The resulting reports showed that due to insufficient and ineffective turf maintenance over the years, there is a thick layer of thatch under most of the fairways. Some of the sprinkler heads, which were flush with the grass around five years ago, now sit around 5cm below the grass level – a graphic indicator of the level of thatch build-up.
Further compounding the problem is the low surface water absorption rate of the predominantly clay soil.
In addition to advice from turf specialists, the club also spoke to previous superintendents Adam Jones, who managed the golf course grounds at the time of the World Cup of Golf in 1998, and Tony Jonas, who oversaw the course during the 2005 and 2006 New Zealand Opens at the club.
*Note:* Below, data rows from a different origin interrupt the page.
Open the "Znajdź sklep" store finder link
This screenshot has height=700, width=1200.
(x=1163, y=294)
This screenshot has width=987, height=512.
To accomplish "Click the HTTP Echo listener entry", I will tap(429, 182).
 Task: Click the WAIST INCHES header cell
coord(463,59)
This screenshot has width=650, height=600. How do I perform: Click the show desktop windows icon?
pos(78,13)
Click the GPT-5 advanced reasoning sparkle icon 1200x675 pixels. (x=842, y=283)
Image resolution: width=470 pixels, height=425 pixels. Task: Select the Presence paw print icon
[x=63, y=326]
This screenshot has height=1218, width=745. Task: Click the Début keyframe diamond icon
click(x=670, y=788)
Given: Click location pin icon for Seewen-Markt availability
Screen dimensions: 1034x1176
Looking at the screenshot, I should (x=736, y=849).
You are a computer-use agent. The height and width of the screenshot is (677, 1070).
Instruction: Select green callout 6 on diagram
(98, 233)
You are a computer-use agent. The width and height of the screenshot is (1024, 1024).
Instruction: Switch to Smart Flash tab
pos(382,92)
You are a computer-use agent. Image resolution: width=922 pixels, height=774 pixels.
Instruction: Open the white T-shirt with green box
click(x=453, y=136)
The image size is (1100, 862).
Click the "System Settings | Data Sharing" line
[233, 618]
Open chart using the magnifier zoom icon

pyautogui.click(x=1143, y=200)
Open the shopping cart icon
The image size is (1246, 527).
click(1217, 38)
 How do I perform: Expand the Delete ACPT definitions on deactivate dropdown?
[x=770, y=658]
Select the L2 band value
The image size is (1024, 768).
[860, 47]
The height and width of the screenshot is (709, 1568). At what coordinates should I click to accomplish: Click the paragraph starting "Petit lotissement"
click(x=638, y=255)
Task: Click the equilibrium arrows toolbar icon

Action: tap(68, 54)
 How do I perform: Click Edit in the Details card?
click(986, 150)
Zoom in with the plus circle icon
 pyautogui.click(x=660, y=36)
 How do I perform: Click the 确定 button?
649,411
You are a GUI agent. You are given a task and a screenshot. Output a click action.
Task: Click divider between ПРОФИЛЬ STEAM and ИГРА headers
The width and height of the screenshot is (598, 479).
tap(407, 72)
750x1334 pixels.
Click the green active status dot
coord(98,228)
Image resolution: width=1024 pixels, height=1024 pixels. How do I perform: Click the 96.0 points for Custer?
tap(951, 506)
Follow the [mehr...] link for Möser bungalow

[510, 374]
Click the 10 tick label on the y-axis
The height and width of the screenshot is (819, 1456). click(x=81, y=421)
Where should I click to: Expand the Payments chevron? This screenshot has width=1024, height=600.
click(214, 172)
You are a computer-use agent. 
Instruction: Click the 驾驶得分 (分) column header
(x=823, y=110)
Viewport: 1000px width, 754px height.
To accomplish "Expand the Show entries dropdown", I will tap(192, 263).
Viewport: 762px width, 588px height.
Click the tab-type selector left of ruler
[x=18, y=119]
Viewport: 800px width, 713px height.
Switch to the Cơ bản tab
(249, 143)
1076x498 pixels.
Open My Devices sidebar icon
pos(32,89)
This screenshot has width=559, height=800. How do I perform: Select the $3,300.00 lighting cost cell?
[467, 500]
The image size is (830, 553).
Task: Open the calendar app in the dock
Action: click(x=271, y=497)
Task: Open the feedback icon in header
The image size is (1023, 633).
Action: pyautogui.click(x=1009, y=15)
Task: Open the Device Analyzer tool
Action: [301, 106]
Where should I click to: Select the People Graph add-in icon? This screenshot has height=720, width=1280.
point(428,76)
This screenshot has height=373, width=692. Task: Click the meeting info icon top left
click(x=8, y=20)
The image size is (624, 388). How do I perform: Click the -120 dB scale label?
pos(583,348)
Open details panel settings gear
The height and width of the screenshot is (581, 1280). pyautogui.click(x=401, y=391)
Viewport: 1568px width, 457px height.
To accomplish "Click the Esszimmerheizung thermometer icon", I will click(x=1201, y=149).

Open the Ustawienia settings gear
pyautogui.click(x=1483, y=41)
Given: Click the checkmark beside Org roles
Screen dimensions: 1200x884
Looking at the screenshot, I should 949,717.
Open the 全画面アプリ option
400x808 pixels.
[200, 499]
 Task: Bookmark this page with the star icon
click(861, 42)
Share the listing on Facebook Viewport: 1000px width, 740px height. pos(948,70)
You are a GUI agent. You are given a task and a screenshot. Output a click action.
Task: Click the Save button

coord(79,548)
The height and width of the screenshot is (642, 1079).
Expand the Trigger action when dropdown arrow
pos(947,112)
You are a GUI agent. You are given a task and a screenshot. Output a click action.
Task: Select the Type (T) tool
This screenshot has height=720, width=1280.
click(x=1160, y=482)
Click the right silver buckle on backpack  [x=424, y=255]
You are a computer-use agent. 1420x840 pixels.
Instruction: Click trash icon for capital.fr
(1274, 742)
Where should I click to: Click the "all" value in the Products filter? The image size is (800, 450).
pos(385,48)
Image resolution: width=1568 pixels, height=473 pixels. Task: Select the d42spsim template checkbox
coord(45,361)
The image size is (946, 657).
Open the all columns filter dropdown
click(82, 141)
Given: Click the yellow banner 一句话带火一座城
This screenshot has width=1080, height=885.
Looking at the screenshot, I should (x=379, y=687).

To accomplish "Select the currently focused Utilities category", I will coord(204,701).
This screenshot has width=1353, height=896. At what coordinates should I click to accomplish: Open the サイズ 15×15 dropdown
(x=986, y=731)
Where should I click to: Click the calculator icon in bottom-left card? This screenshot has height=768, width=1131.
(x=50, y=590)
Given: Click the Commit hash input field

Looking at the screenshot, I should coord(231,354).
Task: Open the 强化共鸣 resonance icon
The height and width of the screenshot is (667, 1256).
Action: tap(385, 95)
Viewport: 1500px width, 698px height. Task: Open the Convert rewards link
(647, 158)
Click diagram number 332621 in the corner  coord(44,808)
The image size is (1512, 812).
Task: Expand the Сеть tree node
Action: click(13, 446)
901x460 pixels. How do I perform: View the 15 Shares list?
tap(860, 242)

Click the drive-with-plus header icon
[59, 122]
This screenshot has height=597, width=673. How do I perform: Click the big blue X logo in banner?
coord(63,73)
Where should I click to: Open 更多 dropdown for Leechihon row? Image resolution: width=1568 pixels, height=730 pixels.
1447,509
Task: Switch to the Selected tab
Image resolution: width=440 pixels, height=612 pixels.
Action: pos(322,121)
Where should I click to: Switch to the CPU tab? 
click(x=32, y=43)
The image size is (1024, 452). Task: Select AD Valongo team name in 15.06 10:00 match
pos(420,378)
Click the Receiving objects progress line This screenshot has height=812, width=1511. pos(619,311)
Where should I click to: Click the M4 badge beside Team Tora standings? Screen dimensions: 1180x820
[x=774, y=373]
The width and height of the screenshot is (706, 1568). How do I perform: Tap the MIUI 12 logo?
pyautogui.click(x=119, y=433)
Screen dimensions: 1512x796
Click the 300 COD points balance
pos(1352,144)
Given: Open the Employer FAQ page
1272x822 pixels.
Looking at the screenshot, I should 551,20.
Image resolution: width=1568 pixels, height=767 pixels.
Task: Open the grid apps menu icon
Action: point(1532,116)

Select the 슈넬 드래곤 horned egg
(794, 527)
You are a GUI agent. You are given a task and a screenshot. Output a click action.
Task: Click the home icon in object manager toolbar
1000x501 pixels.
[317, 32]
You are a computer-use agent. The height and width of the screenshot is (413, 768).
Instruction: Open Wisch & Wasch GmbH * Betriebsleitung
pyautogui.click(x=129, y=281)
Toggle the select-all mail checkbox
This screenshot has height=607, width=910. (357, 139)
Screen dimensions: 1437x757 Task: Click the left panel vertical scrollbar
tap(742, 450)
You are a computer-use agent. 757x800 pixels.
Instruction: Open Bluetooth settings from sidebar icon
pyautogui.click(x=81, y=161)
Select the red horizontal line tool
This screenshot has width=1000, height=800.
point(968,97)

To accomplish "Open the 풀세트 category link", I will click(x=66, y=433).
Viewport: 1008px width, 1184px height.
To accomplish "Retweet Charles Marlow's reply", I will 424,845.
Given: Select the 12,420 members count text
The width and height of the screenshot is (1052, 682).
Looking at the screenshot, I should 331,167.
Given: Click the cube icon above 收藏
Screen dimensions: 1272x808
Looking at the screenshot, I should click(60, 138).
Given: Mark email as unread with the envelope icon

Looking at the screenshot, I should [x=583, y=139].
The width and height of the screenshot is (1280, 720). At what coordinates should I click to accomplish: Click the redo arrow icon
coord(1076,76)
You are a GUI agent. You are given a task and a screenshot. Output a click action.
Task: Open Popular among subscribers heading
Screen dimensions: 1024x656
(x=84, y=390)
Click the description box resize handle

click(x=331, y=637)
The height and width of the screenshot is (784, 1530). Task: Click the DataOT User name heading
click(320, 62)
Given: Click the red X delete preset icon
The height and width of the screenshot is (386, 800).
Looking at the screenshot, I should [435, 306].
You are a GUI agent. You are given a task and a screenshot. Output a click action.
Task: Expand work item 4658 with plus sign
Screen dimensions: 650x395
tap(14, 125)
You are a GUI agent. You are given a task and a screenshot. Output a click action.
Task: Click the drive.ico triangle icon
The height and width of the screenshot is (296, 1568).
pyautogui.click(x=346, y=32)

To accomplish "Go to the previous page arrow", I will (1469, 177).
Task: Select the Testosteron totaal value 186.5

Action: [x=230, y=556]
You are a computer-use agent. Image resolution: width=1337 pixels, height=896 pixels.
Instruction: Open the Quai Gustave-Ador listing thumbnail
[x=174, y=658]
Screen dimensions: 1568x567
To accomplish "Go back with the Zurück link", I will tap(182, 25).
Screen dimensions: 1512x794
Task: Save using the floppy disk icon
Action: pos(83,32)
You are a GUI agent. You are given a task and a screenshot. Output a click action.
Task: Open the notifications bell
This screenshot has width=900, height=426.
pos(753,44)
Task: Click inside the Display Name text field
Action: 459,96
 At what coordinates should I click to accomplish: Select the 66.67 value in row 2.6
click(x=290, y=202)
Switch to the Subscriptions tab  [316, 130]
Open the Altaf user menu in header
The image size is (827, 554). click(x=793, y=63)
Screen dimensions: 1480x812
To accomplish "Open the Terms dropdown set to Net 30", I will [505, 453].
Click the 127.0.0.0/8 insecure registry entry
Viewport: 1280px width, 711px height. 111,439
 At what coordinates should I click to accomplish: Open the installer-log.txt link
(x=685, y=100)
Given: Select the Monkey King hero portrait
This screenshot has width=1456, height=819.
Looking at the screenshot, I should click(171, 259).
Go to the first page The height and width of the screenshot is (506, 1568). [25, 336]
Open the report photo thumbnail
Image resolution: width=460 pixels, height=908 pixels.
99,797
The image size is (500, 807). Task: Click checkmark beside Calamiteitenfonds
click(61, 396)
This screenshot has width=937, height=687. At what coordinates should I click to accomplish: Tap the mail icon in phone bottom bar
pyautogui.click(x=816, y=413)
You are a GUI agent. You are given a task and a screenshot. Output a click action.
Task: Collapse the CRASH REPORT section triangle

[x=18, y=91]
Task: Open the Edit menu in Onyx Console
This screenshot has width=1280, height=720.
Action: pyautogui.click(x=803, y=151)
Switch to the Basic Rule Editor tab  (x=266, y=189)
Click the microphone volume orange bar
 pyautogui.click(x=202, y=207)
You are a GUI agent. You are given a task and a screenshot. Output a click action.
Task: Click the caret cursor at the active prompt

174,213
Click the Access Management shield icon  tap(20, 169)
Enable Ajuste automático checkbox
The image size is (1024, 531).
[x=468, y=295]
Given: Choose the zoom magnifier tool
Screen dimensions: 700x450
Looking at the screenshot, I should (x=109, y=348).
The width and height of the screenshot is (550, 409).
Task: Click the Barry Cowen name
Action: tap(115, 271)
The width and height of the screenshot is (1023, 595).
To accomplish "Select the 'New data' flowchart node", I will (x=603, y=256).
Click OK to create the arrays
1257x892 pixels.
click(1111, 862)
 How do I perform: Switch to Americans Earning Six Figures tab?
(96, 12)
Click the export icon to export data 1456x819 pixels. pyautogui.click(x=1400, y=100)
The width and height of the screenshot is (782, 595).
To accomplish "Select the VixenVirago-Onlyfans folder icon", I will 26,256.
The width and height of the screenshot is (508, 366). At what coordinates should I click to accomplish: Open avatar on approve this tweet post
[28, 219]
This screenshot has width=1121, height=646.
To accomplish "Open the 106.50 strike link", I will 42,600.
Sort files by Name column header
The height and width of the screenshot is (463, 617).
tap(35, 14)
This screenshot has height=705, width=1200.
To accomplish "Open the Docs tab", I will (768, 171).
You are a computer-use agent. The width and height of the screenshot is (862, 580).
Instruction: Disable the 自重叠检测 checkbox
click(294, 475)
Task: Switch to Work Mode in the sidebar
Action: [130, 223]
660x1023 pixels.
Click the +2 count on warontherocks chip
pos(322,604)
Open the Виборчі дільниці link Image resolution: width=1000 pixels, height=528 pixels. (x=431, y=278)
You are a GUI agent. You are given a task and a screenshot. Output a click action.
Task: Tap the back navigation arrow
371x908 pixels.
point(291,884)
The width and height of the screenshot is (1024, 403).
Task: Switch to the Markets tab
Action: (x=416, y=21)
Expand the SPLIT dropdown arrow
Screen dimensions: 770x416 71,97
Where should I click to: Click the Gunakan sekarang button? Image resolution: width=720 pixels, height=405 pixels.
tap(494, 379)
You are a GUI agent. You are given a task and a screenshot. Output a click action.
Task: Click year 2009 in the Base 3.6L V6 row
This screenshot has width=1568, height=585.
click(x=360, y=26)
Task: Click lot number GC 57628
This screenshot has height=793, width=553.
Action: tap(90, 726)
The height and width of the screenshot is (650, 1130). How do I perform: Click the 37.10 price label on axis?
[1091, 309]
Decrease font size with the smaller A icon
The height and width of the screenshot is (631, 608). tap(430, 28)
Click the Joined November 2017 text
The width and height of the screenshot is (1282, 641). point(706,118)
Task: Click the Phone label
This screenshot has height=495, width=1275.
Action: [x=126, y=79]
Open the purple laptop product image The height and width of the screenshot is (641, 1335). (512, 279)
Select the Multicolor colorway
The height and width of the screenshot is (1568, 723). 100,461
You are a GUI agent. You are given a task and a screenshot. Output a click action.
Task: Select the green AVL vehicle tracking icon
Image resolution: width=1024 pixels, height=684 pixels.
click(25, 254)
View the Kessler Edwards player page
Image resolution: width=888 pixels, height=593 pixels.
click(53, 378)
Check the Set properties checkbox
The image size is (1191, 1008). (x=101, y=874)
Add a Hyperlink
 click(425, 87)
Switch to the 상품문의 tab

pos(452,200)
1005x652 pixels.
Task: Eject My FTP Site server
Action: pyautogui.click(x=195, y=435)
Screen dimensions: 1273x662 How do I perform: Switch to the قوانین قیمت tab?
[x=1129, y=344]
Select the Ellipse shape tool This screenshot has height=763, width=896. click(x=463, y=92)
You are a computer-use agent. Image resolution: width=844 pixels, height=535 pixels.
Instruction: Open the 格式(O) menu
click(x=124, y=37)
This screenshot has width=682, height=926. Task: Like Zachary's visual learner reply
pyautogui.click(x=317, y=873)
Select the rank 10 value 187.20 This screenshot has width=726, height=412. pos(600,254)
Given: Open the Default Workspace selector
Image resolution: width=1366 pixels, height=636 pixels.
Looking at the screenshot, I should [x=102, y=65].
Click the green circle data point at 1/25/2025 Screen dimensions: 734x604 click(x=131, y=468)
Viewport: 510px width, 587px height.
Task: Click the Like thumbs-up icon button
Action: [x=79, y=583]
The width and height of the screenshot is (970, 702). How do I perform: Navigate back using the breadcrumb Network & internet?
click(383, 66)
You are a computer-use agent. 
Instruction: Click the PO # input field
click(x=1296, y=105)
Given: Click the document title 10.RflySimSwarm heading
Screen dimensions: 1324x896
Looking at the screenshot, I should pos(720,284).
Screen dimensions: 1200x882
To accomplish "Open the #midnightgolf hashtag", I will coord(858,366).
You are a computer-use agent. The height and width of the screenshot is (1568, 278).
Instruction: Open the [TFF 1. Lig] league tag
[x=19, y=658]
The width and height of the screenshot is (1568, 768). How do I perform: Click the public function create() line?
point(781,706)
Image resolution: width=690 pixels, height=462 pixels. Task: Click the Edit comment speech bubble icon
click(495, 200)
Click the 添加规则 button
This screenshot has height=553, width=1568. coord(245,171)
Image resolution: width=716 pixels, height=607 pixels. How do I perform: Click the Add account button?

Based on these recommendations and conversations, the club developed a plan to remedy the soggy winter fairways. Central to the plan is scarification, the process of vertical cutting to remove and reduce the overall extent of the thatch layer. All fairways will be scarified in a checkerboard pattern and up to a depth of 20mm.
This approach, and also scarifying when the couch grass is in its peak growth stage, gives the fairways the best chance of recovery.
Before the onset of next winter, there will be a number of other works undertaken, including topdressing certain fairways with sand, unblocking or repairing catch basins that have been identified as problematic and mole-ploughing known wet areas.
The club will note how the course responds to the remedial work and if the signs are positive, the same process will be repeated the following summer.
The club expects the work will bring about a 40 percent improvement in the number of days over winter that the course is closed due to soggy fairways and unplayable conditions.